Content starts

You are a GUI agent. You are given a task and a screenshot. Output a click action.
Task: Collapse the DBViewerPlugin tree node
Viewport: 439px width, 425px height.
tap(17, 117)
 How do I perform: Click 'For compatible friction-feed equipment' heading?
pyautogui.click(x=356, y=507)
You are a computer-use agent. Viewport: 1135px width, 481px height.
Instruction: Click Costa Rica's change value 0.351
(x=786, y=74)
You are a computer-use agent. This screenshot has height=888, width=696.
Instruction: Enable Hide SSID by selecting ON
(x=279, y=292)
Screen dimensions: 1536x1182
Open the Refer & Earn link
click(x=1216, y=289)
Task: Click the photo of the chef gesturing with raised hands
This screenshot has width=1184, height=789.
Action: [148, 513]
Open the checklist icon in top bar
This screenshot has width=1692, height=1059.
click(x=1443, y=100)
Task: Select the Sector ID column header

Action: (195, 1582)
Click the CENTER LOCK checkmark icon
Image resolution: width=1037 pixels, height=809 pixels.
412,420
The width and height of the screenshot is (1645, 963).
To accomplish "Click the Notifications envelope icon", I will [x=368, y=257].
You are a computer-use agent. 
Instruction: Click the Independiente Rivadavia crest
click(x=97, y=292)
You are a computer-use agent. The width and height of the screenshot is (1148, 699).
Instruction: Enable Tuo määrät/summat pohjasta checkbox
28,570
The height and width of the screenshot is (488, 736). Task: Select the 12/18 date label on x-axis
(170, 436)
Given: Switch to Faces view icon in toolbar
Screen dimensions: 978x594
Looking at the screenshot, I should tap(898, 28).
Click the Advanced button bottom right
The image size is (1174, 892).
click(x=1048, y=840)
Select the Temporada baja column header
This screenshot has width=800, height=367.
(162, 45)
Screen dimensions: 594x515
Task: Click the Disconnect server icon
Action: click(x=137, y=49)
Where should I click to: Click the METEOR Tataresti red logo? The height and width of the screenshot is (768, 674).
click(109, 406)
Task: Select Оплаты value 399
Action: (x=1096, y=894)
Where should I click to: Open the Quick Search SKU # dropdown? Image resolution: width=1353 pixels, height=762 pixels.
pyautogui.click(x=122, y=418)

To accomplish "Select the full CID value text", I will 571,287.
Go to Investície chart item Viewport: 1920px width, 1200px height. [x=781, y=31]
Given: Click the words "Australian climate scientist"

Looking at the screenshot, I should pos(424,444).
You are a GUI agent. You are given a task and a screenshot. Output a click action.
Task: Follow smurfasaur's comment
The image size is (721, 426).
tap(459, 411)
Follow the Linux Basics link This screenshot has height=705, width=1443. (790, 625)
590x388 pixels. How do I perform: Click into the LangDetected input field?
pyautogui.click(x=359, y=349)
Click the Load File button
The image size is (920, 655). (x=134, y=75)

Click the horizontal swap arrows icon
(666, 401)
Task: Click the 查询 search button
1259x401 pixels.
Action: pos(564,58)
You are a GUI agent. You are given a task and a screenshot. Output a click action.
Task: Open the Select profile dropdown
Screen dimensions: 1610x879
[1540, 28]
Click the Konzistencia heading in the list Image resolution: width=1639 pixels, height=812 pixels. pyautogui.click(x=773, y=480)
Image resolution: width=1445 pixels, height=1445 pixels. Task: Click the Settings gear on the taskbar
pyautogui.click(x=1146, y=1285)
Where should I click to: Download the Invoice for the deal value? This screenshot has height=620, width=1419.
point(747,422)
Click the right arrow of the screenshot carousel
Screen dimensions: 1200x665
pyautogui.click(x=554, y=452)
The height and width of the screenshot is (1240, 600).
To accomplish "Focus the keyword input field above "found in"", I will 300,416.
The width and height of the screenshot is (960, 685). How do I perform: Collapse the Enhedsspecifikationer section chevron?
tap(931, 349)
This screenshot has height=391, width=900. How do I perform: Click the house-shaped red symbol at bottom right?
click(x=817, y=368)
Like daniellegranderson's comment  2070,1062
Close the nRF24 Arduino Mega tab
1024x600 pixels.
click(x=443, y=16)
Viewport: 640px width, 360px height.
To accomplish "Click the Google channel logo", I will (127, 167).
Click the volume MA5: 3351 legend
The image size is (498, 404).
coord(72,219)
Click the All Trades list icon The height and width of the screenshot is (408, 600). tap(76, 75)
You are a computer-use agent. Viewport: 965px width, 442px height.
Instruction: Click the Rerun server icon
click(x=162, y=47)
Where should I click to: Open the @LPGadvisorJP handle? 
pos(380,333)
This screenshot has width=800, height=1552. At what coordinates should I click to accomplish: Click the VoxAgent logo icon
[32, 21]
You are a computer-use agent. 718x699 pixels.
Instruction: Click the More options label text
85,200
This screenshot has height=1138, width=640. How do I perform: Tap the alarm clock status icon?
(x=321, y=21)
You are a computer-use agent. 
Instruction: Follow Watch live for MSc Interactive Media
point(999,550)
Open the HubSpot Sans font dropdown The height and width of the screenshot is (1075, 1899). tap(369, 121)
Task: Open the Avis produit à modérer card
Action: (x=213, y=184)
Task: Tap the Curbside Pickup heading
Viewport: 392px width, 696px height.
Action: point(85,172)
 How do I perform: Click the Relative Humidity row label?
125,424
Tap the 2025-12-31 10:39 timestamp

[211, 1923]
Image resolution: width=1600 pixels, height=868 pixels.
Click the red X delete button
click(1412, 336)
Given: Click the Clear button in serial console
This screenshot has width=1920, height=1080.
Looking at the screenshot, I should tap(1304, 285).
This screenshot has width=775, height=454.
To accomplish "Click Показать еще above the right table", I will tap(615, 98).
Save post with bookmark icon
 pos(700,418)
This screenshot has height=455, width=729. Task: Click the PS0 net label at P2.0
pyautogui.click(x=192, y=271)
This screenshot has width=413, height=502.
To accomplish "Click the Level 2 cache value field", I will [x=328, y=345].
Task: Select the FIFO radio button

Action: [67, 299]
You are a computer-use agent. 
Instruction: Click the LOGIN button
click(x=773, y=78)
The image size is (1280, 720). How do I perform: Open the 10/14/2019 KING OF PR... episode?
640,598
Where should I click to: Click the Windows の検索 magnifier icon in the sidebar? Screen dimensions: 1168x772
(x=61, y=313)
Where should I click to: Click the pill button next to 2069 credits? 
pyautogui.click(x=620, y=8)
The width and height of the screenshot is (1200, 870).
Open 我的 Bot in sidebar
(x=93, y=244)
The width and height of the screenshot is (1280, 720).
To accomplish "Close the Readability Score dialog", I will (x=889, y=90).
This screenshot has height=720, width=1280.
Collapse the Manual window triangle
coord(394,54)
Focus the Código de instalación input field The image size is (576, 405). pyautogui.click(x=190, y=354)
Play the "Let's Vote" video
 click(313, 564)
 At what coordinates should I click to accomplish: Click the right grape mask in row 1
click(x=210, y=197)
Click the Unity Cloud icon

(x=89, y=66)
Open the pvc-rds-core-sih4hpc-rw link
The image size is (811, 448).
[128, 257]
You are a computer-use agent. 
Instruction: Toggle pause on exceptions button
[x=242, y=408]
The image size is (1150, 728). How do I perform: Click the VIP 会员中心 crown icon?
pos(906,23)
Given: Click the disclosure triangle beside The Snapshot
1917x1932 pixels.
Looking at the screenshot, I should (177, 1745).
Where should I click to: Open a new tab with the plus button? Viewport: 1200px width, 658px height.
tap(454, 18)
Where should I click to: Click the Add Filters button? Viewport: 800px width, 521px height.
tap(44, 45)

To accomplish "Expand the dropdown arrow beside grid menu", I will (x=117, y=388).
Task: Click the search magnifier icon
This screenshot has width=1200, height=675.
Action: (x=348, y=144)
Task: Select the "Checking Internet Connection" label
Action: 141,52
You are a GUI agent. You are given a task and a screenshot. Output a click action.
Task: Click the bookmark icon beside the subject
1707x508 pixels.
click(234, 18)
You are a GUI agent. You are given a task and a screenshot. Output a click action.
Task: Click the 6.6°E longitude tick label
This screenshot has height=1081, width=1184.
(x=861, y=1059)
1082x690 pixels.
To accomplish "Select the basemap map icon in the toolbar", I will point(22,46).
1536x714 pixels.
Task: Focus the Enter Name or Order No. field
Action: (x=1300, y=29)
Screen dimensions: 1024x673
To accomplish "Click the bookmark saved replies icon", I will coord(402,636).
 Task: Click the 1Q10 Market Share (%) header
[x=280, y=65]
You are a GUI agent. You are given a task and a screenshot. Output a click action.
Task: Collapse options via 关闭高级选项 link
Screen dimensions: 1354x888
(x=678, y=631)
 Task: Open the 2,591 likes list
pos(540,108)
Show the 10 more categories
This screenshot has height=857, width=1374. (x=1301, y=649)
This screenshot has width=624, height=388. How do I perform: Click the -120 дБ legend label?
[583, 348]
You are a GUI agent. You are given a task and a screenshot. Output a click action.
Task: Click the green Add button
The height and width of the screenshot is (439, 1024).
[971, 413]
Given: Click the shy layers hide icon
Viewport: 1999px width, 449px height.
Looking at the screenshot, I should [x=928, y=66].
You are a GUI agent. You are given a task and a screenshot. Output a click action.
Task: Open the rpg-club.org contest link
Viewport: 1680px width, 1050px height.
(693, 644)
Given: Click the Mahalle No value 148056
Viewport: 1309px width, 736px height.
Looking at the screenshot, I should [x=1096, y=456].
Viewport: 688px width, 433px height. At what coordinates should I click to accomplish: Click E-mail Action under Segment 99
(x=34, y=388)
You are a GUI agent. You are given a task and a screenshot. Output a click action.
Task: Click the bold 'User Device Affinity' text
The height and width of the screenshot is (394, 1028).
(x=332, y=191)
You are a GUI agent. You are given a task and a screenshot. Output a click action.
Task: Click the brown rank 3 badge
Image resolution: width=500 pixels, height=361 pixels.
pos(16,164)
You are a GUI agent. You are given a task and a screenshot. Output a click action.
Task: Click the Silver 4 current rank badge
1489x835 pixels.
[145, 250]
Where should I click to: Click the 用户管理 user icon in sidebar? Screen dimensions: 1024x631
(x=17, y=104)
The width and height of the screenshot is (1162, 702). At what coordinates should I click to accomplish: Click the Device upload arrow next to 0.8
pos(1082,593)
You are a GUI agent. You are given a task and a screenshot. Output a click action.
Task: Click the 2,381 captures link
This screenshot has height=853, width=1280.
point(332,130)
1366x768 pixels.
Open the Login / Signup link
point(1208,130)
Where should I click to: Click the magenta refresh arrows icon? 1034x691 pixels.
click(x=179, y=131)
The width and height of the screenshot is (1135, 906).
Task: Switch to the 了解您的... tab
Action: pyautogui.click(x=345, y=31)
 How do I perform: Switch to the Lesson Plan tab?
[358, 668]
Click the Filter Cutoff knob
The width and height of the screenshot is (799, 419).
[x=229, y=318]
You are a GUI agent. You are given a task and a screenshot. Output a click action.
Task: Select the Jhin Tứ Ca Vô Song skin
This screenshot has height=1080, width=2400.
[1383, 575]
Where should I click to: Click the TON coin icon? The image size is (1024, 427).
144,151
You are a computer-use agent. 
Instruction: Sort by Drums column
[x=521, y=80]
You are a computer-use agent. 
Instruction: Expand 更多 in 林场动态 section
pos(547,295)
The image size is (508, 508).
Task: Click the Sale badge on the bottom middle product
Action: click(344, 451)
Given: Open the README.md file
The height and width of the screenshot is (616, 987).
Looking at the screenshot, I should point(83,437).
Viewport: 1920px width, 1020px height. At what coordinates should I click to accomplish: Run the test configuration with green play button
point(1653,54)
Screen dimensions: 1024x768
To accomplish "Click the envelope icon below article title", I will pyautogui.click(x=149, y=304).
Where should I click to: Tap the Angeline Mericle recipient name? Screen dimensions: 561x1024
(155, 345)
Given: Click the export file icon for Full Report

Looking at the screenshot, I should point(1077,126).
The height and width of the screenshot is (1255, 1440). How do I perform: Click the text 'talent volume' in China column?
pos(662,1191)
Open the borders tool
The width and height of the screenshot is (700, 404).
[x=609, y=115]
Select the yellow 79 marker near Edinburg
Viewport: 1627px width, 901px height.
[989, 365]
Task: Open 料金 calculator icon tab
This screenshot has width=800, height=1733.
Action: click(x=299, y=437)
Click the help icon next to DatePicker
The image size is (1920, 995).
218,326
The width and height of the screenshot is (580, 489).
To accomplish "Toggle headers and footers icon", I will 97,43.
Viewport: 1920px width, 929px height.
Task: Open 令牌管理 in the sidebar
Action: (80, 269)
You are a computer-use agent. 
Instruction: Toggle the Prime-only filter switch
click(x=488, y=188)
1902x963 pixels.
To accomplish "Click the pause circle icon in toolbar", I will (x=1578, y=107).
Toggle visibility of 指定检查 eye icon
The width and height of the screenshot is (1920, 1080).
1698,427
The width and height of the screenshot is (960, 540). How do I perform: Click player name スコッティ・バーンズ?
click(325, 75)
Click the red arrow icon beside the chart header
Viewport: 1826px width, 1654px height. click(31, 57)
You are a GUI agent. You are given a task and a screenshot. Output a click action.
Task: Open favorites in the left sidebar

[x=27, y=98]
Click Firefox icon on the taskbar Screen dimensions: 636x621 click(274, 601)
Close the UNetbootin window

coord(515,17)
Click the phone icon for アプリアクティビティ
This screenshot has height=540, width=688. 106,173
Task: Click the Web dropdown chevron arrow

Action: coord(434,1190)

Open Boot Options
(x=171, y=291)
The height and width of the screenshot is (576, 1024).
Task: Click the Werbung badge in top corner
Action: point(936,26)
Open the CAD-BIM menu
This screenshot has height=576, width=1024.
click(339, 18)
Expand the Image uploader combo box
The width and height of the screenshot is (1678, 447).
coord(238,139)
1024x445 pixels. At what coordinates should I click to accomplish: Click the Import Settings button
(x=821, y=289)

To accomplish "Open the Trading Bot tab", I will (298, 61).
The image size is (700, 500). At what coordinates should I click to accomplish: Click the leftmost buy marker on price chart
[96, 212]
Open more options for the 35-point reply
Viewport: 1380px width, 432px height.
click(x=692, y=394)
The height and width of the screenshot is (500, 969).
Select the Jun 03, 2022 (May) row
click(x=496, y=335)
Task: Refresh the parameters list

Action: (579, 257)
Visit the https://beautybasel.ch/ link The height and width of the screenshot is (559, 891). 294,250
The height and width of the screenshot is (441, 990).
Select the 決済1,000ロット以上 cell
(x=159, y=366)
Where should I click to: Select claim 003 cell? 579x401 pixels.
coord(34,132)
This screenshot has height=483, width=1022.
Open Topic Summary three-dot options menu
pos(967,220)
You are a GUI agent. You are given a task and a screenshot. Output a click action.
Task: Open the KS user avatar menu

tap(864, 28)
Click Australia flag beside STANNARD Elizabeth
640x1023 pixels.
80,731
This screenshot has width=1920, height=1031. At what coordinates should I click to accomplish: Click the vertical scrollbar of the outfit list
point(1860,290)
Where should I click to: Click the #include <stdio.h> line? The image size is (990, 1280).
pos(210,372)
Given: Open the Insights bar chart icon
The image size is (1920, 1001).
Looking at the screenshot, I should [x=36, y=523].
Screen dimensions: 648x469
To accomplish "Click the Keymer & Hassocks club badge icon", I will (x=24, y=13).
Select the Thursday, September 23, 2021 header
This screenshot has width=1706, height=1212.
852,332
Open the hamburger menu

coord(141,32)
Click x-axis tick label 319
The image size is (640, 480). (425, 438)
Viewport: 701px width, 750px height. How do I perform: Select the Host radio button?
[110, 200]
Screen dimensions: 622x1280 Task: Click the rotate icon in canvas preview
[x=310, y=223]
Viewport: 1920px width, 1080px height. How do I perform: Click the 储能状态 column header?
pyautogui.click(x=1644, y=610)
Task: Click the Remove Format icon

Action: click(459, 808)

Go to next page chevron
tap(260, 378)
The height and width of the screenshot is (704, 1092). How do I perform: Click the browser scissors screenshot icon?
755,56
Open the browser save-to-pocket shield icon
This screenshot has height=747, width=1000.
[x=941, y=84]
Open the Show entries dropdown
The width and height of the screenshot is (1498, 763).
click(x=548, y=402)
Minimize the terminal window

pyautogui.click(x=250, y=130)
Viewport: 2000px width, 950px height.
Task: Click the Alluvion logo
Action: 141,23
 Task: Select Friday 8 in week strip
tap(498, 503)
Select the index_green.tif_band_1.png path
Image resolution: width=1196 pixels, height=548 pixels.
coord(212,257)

Content ends

◆ Problem:
The lines to write out run from the one with "Task: Select Friday 8 in week strip" through the end of the records. Give them exactly, and only them.

◆ Solved problem:
 Task: Select Friday 8 in week strip
tap(498, 503)
Select the index_green.tif_band_1.png path
Image resolution: width=1196 pixels, height=548 pixels.
coord(212,257)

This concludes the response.